Таковой являлась, как мы знаем, линия разоблачения не «предержащих властей», не венценосных повелителей, а того «темного царства» (по выражению {262} Добролюбова), какое представляла собой закоснелая, некультурная, погрязшая в интересах личного обогащения, купеческая среда, а рядом с нею жизнь мелкого, блудливого, по части взяток и в большинстве, бессовестного чиновного люда, служившего сплошь и рядом, беззаконным образом, тому же купечеству.

Это «темное царство», на фоне внешне блестящего царства Николая I, который мирволил алчным домоганиям «Тит Титычей» и не в меру услужливых «Ризположенских», составлявших надежную опору для трона, — это «темное царство» должно было, мнилось многим, — предстать наконец пред судом русского общества и быть показано ему во всей своей отталкивающей наготе, во всей своей поучительной наглядности.

Такой цели публичного шельмования порока мог сослужить наилучшую службу только театр, — правдивый, убедительный в своем бытовом реализме, беспощадный в своей страшной магии всенародного изобличения.

Не хватало только драматурга, который отважился бы на такой подвиг и сумел бы его совершить! — не хватало писателя, который не отделался бы одной-двумя пьесами в этом обличительно-революционном деле (как, скажем, Фонвизин, Грибоедов и Гоголь), а посвятил бы этому делу всю свою творческую жизнь.

И такой драматург нашелся: он появился как раз в тот исторически назревший момент, когда всем стало ясно, что приспело время его появления.

Этого драматурга звали Александр Николаевич Островский, и его драматургия, обогащающая до сих пор репертуар русского театра, составила во второй половине XIX века революционную как по духу, так и по технике эпоху в русском драматическом искусстве.

Эта драматургия, как писал потом сам Островский, началась 14 февраля 1847 г., когда двадцатичетырехлетний Островский прочел в Москве, в доме проф. С. П. Шевырева, в присутствии знаменитого критика Аполлона Григорьева, первые сцены из своей комедии «Банкрот», переименованной потом в «Свои люди — сочтемся».

С этого знаменательного года и вплоть до последнего года своей на редкость плодотворной деятельности Островский написал около 50‑ти пьес, создавших, можно сказать, весь репертуар русского бытового театра.

И в этом богатейшем репертуаре прозвучало и запечатлелось, как нельзя убедительнее, очень важное новое слово, — я имею в виду слово «народность», означающее совокупность характерных черт той или другой нации. Слово это, по существу, старое, затрепанное, но в драматургии Островского совершенно обновившееся, так как было выражено впервые с наглядной убедительностью и в той {263} мастерской форме, какая составляет секрет искусства у Островского.

В этом смысле, — смысле понятия «народности», углубленного в обрисовке типов и в построении диалогов, наполняющих произведения Островского, — его по справедливости не только можно, но и должно признать основоположником чисто русской драматургии.

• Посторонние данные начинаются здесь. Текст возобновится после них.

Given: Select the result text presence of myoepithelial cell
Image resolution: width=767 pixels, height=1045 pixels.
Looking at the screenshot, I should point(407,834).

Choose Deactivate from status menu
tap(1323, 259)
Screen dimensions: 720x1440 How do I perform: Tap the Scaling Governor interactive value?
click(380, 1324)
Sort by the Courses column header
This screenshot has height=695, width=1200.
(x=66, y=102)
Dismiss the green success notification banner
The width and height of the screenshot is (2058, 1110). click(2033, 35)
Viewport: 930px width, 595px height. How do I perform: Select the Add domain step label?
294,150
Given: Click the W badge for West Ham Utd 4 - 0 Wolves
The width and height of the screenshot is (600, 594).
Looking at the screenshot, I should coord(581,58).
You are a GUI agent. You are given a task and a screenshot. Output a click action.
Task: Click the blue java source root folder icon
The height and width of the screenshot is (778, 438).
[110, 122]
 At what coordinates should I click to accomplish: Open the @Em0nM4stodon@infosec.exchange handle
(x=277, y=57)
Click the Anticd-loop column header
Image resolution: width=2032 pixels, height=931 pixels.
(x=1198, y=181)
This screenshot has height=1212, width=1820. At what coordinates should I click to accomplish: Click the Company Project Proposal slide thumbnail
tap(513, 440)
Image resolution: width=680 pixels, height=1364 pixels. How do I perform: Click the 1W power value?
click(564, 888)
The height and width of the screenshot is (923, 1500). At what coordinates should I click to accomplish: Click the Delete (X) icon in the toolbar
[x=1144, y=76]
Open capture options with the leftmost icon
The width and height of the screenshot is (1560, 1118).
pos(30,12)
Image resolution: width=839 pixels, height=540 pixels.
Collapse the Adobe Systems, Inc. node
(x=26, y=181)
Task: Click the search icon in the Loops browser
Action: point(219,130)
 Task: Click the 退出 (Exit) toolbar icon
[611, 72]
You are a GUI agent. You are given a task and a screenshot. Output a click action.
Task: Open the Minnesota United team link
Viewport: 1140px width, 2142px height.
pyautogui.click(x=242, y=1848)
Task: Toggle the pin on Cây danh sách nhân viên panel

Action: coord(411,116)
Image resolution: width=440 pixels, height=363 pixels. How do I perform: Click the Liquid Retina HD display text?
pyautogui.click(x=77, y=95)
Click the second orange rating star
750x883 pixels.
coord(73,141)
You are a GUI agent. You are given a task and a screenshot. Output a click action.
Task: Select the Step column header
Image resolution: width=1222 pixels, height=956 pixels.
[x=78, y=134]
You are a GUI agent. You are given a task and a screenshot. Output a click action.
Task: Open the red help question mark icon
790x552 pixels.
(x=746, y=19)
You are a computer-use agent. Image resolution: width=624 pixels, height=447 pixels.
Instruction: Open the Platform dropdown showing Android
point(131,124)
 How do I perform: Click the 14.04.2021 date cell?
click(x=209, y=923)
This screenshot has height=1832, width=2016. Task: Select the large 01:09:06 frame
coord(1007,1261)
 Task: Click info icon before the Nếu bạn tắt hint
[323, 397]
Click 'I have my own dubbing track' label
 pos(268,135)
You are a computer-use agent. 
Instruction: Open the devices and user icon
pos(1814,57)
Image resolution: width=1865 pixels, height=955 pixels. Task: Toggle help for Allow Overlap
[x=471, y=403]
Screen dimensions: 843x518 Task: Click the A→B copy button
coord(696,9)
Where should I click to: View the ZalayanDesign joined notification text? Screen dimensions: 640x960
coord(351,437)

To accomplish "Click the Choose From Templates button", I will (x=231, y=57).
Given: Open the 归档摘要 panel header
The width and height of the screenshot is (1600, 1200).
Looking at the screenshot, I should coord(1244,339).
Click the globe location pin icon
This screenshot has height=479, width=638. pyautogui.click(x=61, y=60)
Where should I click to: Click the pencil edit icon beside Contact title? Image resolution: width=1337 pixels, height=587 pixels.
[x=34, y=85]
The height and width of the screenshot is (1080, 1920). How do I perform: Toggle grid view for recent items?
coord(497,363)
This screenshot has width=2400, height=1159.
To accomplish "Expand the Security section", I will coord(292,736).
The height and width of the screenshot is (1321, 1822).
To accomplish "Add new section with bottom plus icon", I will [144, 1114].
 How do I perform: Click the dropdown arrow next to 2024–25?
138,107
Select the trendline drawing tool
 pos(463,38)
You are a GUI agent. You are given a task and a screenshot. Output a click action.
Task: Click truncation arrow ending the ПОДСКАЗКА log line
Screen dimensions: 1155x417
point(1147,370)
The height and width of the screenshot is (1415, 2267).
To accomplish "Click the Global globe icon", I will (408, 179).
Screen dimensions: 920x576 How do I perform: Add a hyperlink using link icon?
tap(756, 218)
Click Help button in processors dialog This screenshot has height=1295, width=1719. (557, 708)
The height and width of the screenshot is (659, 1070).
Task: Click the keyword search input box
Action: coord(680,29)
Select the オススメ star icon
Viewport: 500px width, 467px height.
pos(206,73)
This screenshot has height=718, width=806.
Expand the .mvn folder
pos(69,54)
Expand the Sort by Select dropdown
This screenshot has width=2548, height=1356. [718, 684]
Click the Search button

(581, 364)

Очень много было толков в огромной критической литературе, посвященной Островскому, о его мировоззрении, его миросозерцании.

Из всего, что было об этом сказано, наиболее близко подошел к истине А. М. Скабичевский. Основная нравственная философия, проникающая все пьесы Островского, заключается — по мнению Скабичевского — в словах Платоши Зыбкина из комедии «Правда хорошо, а счастье лучше»:

«Всякий человек, что большой, что маленький, — это все одно, если он живет по правде, как следует, хорошо, честно, благородно, делает свое дело себе и другим на пользу. Вот он и патриот своего отечества. А кто проживает только готовое, ума и образования не понимает, действует только по невежеству, с обидой и насмешкой над человечеством, и только себе на потеху — тот мерзавец своей жизни».

«И действительно, — говорит А. М. Скабичевский, — все действующие лица пьес Островского можно подразделить на эти две рубрики. Все они или патриоты своего отечества в том смысле, что стремятся жить по правде, честно, благородно, упорно трудятся, делая свое дело, может быть, и очень маленькое, незаметное, но непременно на пользу и себе, и людям, — или же, напротив того, основой их жизни являются “бешеные деньги”, скопленные более или менее темными и незаконными путями, что не мешает им полагать в этих деньгах все свое человеческое достоинство и гордость. С презрением смотрят они на трудящихся людей, в каждой работе предполагают для себя крайнее унижение, живут именно лишь себе на потеху, с обидой {264} и насмешкой над человечеством и самодурствуя над ним».

Это воззрение, вернее, миросозерцание Островского, Аполлон Григорьев считал «коренным русским миросозерцанием», находя его «здоровым и спокойным, юмористическим без болезненности, прямым без увлечений в ту или другую крайность, идеальным, наконец, в справедливом смысле идеализма без фальшивой грандиозности или столько же “фальшивой сентиментальности”».

Что касается критических отзывов о технике Островского, то они были сгруппированы Добролюбовым в его памятной статье «Темное царство». Главная заслуга Островского, по мнению Добролюбова, состоит в том, что он дал «верную картину быта тех сословий», какие выводятся в его произведениях, и в «верности народного языка», каким говорят герои Островского.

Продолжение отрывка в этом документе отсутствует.